### 抜粋
また、カスハラやセクハラなどのハラスメントも店員を脅かす存在だ。システムの開発には、ハラスメント対策の目的もあるのか質問したところ、直接的な回答は得られなかった。しかし、近年のコンビニ業界を見ると、ハラスメント対策を強化する動きが見られることから、ある程度は影響しているだろう。
ローソングループは2024年に「カスタマーハラスメントに対する基本方針」を策定し、迷惑客に対して出入り禁止措置を取る可能性もあるとしている。店員の名札を任意のアルファベットで表記できるようにもした。その後、ファミマとセブンもローソンも同様の動きを進めている。
セーフティガードシステムとしてレジカウンターに設置するパネルは、店員と客の境界を明確に分けるものであり、客にはある種の威圧感を与える。客が店員に直接触れにくい構造となっており、ハラスメント対策に効果を発揮しそうだ。

### 指示内容 a
以下に並ぶ行のうち、先頭の行から「click(264, 306)」を含む行までを、両端の行も含めてそのまま出力してください。

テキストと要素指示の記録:

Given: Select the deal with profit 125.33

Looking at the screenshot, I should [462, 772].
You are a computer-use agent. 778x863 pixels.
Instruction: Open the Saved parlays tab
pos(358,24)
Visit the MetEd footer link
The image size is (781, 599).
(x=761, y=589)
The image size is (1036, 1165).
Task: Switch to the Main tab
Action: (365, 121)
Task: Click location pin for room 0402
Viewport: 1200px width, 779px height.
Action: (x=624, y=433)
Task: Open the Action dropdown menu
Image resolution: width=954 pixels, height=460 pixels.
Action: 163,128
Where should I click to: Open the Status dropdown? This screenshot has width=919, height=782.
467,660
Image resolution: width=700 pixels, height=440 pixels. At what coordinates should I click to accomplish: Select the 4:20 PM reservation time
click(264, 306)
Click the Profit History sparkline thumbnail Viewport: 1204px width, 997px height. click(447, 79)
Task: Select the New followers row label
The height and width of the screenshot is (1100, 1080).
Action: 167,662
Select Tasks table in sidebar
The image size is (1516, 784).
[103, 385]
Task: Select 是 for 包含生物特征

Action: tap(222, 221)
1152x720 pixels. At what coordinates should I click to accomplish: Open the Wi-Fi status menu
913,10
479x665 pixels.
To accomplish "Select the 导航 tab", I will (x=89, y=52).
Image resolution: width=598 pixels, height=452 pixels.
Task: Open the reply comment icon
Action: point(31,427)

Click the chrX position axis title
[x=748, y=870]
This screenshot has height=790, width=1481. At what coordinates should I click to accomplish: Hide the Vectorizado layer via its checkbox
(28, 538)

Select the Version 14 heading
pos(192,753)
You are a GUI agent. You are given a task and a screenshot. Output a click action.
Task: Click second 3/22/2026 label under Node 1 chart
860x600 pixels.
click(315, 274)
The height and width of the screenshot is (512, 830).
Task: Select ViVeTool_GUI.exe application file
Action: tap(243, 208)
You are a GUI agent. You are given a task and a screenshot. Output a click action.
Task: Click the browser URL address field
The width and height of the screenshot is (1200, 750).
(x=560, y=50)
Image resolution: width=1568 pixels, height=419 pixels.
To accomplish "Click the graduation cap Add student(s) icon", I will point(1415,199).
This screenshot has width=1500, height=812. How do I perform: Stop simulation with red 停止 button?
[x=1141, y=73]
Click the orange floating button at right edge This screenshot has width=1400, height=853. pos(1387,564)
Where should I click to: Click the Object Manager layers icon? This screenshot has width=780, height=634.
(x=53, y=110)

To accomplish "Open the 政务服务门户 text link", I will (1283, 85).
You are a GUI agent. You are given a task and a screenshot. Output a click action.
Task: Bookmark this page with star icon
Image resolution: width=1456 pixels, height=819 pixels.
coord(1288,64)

### 指示内容 b
次の(i)〜(iii)がそれぞれ抜粋の内容と合うか、「はい」か「いいえ」で答え、判断の決め手となる抜粋の語句をそのまま引用すること。
(i) ローソングループは2024年に、カスタマーハラスメントに関する基本方針を策定した。
(ii) システムの開発にハラスメント対策の目的もあるかという質問に対し、直接的な回答が得られた。
(iii) レジカウンターに設置するパネルは、客が店員に直接触れやすい構造になっている。

### 想定解答 a
Given: Select the deal with profit 125.33

Looking at the screenshot, I should [462, 772].
You are a computer-use agent. 778x863 pixels.
Instruction: Open the Saved parlays tab
pos(358,24)
Visit the MetEd footer link
The image size is (781, 599).
(x=761, y=589)
The image size is (1036, 1165).
Task: Switch to the Main tab
Action: (365, 121)
Task: Click location pin for room 0402
Viewport: 1200px width, 779px height.
Action: (x=624, y=433)
Task: Open the Action dropdown menu
Image resolution: width=954 pixels, height=460 pixels.
Action: 163,128
Where should I click to: Open the Status dropdown? This screenshot has width=919, height=782.
467,660
Image resolution: width=700 pixels, height=440 pixels. At what coordinates should I click to accomplish: Select the 4:20 PM reservation time
click(264, 306)

### 想定解答 b
(i) はい。「ローソングループは2024年に『カスタマーハラスメントに対する基本方針』を策定し」
(ii) いいえ。「直接的な回答は得られなかった」
(iii) いいえ。「客が店員に直接触れにくい構造となっており」